### 任务输入

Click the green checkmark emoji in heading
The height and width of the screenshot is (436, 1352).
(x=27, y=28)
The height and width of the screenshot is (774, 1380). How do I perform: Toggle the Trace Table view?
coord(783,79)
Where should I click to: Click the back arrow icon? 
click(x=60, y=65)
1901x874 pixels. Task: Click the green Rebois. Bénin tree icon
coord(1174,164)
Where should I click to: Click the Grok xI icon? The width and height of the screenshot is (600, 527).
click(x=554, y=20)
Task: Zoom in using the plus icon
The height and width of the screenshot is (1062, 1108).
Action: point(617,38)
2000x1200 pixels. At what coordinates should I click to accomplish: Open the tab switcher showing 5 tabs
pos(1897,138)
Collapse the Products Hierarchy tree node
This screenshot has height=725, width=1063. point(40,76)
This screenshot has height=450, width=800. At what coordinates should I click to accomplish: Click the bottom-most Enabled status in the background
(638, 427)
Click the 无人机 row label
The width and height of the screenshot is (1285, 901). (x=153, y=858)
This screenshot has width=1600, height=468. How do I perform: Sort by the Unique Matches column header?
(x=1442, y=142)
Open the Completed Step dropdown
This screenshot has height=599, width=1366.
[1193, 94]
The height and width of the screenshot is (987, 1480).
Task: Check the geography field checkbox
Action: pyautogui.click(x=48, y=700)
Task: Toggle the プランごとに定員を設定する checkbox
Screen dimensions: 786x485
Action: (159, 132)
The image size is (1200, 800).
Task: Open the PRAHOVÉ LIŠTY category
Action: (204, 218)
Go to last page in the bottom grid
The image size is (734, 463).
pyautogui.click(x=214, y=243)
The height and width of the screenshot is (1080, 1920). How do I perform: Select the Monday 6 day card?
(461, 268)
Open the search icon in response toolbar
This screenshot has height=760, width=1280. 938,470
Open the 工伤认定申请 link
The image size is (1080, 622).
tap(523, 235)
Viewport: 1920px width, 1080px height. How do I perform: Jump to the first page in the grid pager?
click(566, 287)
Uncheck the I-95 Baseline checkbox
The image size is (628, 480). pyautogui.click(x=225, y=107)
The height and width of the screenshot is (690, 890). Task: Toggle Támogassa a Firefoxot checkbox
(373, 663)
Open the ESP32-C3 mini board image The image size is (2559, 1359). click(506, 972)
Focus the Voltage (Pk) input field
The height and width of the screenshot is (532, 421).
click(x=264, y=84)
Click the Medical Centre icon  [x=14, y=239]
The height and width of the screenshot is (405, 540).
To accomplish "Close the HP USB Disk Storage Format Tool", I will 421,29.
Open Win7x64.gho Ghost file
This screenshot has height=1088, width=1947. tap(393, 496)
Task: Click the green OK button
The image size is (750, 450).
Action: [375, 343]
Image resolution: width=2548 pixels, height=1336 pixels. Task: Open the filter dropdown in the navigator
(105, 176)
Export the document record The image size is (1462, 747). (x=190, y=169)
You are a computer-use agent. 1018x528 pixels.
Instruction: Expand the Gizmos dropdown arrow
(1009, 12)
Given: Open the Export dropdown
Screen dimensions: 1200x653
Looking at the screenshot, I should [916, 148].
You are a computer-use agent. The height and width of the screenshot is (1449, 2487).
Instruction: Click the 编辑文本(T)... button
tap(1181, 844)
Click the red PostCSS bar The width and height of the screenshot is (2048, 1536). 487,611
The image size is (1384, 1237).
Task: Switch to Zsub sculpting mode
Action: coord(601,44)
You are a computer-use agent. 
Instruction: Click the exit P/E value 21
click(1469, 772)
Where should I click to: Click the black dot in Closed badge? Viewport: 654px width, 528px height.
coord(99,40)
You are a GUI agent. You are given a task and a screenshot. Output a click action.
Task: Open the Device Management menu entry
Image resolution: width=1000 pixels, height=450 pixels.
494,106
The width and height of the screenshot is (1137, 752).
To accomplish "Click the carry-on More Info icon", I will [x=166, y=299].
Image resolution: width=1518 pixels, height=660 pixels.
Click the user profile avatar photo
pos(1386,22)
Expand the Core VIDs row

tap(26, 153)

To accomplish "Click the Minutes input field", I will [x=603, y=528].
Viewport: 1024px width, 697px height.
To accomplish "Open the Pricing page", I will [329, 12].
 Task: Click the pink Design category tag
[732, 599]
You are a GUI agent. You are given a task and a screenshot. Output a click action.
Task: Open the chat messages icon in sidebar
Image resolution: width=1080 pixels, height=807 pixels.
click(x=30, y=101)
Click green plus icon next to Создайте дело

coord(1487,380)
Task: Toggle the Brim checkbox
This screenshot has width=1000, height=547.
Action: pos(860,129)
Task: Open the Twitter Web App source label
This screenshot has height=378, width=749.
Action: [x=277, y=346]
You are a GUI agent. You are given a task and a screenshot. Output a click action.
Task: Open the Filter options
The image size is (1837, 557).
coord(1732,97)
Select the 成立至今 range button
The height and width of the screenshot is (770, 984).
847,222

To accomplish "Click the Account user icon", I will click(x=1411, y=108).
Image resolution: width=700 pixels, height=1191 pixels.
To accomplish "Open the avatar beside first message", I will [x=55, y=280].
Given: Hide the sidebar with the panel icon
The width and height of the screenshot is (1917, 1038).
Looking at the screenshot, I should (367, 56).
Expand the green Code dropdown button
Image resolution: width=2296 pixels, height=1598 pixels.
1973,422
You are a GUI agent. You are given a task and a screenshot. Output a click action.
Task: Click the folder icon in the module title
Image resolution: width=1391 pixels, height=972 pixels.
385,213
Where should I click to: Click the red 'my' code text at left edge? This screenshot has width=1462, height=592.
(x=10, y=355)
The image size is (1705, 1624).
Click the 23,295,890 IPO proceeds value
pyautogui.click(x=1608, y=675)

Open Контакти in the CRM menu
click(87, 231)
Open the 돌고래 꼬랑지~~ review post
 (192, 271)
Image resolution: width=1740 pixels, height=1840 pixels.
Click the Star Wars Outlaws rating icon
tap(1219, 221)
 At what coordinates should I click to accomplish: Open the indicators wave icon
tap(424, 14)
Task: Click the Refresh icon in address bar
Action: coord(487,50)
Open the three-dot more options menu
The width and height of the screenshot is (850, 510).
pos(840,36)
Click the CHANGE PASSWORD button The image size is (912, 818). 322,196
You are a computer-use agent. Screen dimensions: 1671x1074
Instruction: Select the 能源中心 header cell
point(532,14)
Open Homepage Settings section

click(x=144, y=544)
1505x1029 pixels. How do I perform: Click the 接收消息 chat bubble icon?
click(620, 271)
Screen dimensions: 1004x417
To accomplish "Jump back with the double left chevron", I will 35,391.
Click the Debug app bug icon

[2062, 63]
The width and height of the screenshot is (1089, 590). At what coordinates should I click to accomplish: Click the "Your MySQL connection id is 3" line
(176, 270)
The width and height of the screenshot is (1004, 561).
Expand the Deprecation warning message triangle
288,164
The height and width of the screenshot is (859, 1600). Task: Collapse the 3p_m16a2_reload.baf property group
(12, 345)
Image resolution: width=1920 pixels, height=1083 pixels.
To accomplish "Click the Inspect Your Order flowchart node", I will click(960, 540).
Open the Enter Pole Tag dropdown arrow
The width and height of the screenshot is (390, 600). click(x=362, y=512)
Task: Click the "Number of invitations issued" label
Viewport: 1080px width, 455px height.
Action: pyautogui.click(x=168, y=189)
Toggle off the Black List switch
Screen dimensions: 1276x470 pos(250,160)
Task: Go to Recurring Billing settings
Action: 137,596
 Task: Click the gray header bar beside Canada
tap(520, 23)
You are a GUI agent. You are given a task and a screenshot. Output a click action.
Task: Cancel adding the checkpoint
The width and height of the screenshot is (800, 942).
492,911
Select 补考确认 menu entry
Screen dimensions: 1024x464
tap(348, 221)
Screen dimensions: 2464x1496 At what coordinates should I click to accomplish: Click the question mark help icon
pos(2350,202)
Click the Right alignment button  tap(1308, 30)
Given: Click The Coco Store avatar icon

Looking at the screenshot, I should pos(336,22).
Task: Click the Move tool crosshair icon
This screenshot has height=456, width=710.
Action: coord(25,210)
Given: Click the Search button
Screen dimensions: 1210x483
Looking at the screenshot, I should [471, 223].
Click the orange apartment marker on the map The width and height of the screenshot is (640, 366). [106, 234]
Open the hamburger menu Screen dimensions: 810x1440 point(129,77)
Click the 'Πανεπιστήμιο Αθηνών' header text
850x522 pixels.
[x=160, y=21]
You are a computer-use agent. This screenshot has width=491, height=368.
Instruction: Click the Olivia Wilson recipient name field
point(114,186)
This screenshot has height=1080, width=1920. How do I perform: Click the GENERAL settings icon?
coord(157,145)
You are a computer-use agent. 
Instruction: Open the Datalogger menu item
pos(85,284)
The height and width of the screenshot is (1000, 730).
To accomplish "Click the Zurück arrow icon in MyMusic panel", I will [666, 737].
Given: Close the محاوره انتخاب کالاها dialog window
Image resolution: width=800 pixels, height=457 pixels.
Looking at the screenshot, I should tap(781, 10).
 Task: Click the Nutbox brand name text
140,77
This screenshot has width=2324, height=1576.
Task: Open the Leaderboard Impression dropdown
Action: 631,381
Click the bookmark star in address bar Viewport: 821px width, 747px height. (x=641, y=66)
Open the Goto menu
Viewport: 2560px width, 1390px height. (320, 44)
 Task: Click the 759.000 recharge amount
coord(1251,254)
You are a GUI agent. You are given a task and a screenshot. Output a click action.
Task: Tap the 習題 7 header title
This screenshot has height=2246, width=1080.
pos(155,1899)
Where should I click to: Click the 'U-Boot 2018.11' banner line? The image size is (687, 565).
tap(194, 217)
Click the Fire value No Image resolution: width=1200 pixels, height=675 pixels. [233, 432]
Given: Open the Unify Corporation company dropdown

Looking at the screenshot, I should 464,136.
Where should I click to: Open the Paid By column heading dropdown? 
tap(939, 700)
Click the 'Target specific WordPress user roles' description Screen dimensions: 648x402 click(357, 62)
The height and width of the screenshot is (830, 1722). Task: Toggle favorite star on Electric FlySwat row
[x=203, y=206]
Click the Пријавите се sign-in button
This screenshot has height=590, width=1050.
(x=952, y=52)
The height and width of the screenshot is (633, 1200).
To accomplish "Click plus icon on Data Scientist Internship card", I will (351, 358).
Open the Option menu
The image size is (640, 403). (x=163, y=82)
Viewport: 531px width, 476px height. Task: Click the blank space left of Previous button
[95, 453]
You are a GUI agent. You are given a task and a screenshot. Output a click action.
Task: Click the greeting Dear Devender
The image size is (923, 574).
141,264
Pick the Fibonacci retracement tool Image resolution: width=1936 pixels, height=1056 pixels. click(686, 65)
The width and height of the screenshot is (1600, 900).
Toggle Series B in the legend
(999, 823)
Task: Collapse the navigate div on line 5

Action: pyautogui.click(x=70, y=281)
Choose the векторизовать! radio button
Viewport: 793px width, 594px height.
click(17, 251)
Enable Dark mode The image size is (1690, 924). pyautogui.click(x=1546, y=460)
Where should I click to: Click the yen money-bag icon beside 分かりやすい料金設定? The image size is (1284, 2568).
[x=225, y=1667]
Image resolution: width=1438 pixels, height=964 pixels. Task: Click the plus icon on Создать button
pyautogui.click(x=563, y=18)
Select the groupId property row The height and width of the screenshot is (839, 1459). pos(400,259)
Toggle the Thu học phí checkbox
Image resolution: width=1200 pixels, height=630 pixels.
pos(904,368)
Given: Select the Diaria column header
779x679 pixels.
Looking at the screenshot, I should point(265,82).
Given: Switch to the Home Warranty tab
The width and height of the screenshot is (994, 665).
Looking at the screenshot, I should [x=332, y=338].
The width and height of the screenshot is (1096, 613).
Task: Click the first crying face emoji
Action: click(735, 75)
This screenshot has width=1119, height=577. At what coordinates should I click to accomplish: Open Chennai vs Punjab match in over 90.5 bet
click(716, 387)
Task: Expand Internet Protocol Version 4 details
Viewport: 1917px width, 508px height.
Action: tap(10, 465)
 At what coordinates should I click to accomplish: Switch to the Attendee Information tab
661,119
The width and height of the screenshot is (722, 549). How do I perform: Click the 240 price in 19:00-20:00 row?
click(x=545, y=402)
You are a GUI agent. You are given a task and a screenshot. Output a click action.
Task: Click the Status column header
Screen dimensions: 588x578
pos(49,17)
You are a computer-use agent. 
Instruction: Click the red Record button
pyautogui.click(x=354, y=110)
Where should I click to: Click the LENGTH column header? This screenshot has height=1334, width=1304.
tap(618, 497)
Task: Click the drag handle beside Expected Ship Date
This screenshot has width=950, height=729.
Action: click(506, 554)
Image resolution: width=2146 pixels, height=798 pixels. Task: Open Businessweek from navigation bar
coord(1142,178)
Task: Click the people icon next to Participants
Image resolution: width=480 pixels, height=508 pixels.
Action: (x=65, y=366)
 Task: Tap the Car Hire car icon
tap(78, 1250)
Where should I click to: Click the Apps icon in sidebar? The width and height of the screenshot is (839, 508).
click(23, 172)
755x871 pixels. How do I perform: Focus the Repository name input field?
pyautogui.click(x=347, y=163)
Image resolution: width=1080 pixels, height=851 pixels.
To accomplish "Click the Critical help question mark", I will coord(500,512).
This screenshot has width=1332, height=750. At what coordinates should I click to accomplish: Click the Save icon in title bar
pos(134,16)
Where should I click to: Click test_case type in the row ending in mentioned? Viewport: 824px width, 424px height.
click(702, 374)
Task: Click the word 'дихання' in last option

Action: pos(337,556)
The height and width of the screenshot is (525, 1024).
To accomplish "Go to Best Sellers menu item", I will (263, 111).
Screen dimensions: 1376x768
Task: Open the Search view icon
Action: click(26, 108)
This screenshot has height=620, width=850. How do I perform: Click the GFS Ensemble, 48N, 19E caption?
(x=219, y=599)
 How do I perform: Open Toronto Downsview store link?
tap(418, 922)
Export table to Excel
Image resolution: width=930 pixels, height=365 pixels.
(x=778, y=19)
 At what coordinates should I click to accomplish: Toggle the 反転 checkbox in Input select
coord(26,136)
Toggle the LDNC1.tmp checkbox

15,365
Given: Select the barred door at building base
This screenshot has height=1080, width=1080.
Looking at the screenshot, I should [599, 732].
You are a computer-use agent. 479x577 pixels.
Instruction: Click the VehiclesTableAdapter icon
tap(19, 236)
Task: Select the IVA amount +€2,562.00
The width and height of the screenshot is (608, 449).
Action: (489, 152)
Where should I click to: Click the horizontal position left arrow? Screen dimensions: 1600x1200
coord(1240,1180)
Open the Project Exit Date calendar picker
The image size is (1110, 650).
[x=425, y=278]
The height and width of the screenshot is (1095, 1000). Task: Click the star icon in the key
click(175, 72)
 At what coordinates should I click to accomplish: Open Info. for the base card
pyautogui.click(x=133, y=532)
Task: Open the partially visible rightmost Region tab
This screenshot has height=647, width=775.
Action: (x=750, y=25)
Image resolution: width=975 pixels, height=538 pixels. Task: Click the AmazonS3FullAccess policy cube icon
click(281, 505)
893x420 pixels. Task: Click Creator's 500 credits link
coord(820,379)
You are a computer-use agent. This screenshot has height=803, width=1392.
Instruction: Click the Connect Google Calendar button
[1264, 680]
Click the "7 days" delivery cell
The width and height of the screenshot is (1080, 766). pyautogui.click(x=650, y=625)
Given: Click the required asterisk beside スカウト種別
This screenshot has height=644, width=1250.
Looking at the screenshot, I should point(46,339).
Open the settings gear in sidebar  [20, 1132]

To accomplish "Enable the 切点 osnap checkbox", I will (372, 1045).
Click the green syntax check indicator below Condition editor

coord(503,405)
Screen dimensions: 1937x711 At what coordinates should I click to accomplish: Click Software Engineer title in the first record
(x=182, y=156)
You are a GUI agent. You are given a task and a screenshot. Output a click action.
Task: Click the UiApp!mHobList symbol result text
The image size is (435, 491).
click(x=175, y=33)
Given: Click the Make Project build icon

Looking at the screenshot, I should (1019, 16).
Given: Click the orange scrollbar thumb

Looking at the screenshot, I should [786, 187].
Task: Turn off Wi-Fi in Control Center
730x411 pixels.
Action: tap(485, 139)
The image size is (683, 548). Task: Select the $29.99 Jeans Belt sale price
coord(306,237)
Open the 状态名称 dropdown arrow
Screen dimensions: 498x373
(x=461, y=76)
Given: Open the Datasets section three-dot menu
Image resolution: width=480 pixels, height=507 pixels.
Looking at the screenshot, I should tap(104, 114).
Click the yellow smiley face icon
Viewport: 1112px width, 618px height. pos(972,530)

######

__练习题目__. 数一数上面的行中有几行含有字符串“Focus”，区分大小写，只写出行数。

__本题答案__. 2